Kata 'getteng' (Bugis, baca: keteguhan pendirian) meliputi banyak pengertian, di antaranya, tegas, tangguh, setia pada keyakinan, dan taat asas. Kalau memerhatikan sumber keteguhan itu, kita akan menemukan nilai luhur yang mendahuluinya, yakni sikap jujur dan keberanian. Tidak mungkin ada keteguhan selama kita diliputi rasa keraguan. Sementara itu keragu-raguan timbul sebagai akibat perbuatan yang tidak diyakini kebenarannya.

Getteng ini dapat dilihat dari tingkah laku sehari-hari orang yang memiliki harga diri, keyakinan dan tanggung jawab. Orang yang mempunyai rasa harga diri tercermin dalam tindakannya yang selalu menepati janji. Menaati keputusan yang telah ditetapkan adalah penjelmaan watak orang yang teguh pendirian.

Berikut dikemukakan beberapa wérékkada (perkataan) yang menggambarkan kearifan lokal masarakat Bugis dalam bentuk keteguhan. “Makkedai Kajao Laliqdong: “Ia ritu adek é, péasseriwi arajanna arung mangkauk é; ia tonasappoi pangkaukenna toppégauk, ia tona nasanrési to madodonngé. Naia bicaraé, iana passaranngi assisalangenna to mangkagaé. Naia rapanngé, iana passéajinngi tana masséajinngé. “Nakko marusaqni adeké, temmasseqni ritu arajanna arung mangkauk é, masolang toni tanaé.
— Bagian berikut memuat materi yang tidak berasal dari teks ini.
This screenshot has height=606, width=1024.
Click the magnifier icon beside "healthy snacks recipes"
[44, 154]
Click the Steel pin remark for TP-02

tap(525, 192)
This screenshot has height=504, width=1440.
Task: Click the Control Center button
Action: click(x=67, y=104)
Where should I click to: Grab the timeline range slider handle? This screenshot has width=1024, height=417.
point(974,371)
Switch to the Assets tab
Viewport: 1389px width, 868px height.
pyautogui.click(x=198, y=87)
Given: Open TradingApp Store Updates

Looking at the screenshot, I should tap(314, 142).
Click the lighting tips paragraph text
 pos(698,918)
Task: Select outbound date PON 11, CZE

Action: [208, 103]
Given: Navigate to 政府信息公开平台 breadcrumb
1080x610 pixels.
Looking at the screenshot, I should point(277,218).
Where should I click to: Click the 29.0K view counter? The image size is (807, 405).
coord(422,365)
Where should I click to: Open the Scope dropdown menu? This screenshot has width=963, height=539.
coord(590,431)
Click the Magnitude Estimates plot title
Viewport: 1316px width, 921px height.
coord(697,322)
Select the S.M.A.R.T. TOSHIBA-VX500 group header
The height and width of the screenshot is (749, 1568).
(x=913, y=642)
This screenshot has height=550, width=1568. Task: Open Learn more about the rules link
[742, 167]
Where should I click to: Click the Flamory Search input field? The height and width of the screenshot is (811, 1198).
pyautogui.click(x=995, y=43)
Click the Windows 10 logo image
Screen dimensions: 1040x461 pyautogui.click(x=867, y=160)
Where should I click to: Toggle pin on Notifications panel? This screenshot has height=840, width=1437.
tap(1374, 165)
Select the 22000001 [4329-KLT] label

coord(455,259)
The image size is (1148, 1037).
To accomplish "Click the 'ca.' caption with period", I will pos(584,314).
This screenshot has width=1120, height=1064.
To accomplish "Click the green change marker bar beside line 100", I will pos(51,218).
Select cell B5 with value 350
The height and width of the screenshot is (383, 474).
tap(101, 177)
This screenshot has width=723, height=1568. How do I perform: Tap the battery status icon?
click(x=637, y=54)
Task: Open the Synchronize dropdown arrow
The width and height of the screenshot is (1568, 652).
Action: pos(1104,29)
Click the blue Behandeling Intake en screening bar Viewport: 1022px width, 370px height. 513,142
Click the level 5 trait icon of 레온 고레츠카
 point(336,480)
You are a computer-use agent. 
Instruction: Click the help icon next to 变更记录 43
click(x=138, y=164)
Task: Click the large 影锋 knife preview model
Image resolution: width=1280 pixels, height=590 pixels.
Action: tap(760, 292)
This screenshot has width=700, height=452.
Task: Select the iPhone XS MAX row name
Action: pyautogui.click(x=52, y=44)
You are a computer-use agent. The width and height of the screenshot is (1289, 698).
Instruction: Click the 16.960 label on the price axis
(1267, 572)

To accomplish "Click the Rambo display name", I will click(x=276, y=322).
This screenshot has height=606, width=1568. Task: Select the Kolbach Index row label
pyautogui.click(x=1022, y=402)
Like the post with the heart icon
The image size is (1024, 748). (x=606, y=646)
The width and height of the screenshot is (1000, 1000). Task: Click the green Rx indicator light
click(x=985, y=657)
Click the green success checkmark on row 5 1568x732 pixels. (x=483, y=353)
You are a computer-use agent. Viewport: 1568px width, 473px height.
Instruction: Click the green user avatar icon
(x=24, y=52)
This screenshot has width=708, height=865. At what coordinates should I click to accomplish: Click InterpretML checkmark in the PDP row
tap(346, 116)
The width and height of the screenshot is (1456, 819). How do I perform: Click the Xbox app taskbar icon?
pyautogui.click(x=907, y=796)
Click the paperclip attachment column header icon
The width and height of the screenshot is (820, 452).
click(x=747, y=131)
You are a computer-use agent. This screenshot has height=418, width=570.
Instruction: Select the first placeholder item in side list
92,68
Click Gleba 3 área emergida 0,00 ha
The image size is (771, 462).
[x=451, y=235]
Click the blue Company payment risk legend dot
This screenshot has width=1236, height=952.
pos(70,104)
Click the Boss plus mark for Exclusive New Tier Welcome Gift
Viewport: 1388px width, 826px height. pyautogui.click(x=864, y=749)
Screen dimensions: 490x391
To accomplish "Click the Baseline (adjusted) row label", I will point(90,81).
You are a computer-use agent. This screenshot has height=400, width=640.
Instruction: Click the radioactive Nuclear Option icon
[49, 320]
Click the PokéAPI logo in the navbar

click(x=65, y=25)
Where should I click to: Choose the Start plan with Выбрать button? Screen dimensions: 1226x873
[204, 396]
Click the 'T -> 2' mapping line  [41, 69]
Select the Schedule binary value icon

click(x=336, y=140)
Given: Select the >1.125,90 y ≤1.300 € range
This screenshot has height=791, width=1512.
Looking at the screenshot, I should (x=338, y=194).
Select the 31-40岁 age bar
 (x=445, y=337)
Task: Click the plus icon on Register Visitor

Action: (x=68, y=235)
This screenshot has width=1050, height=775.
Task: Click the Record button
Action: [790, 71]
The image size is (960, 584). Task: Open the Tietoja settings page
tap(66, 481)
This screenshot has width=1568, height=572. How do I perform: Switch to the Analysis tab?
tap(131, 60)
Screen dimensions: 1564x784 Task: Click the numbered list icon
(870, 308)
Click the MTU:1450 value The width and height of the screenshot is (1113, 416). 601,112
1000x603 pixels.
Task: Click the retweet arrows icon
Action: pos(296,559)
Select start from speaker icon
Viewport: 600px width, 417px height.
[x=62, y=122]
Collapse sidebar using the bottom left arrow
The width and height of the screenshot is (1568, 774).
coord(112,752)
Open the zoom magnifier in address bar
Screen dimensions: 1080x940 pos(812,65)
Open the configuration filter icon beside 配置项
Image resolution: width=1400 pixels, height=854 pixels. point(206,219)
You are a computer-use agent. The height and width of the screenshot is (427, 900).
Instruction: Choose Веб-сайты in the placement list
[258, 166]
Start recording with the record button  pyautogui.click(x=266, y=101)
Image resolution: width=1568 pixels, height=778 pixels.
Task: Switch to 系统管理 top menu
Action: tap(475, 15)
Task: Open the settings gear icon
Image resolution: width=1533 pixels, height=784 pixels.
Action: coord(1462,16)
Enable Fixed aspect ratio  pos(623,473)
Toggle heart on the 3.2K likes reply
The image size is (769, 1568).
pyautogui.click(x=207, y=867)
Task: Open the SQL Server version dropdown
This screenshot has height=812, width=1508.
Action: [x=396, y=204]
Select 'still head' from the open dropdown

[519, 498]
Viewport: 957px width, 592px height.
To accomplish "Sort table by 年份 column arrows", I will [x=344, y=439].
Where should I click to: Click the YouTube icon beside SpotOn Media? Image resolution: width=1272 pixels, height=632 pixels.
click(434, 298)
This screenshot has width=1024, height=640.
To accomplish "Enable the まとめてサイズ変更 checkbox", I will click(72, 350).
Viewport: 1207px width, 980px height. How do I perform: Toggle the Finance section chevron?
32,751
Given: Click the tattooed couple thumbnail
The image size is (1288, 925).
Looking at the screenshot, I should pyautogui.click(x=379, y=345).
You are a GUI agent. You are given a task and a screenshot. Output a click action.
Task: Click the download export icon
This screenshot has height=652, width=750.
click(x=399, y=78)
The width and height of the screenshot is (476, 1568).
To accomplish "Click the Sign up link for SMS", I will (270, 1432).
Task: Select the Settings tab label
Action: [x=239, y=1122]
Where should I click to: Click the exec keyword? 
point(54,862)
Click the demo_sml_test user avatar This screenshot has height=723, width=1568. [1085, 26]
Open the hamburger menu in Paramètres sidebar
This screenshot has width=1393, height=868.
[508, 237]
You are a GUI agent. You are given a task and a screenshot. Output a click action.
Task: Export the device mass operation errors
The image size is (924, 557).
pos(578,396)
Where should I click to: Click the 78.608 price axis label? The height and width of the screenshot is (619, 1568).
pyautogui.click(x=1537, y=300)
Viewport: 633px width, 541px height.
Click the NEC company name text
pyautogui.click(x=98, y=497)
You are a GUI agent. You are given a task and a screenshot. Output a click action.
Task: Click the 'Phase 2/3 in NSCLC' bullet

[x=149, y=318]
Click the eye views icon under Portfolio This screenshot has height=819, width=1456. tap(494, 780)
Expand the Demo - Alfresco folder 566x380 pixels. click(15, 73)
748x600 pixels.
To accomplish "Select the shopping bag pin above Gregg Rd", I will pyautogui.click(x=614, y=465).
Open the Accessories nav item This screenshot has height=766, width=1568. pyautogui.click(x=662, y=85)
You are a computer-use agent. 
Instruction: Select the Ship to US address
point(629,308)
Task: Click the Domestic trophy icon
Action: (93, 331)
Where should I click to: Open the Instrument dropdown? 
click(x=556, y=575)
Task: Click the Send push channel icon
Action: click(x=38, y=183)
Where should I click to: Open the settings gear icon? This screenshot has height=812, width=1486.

Narékko temmagettenngi bicaraé, masolangni ritu jemma tekbek é. Narékko temmagettengni rapanngé, ianaritu mancaji assisalangeng; gaégaénna ritu mancaji musu, musuéna ritu mancaji assiuno-unong. Sabaq makkuannanaro, nariéloreng riatutui adeq é kuétopa bicara, enrenngé rapanngé, sibawa wariq é.” (Baca: Berkata Kajao Laliqdong: “Adapun adat itu, ia memperkukuh kebesaran raja yang memerintah, ia juga yang mencegah perbuatan orang yang tidak bertanggung jawab, juga menjadi sandaran orang lemah. Adapun hukum itu ia memisahkan perselisihan orang yang bertengkar. Adapun rapang (aturan perumpamaan yang diambil dari peristiwa yang sudah pernah terjadi) itu ialah yang mempersaudarakan negeri yang berkerabat. ”Jika rusak adat itu tak akan kukuh lagi kebesaran raja yang memerintah. Jika sudah tidak tegas lagi peradilan maka binasalah rakyat jelata. Jika rapang sudah tidak tegas lagi itulah menjadi sumber pertentangan. Kejadian serupa itu, menjadi pangkal permusuhan dan permusuhan menjadi pangkal saling membunuh. Oleh sebab itu, maka adat, hukum (bicara), rapang (undang-undang), dan wariq (aturan perbedaan pangkat kebangsaan) itu dipelihara.”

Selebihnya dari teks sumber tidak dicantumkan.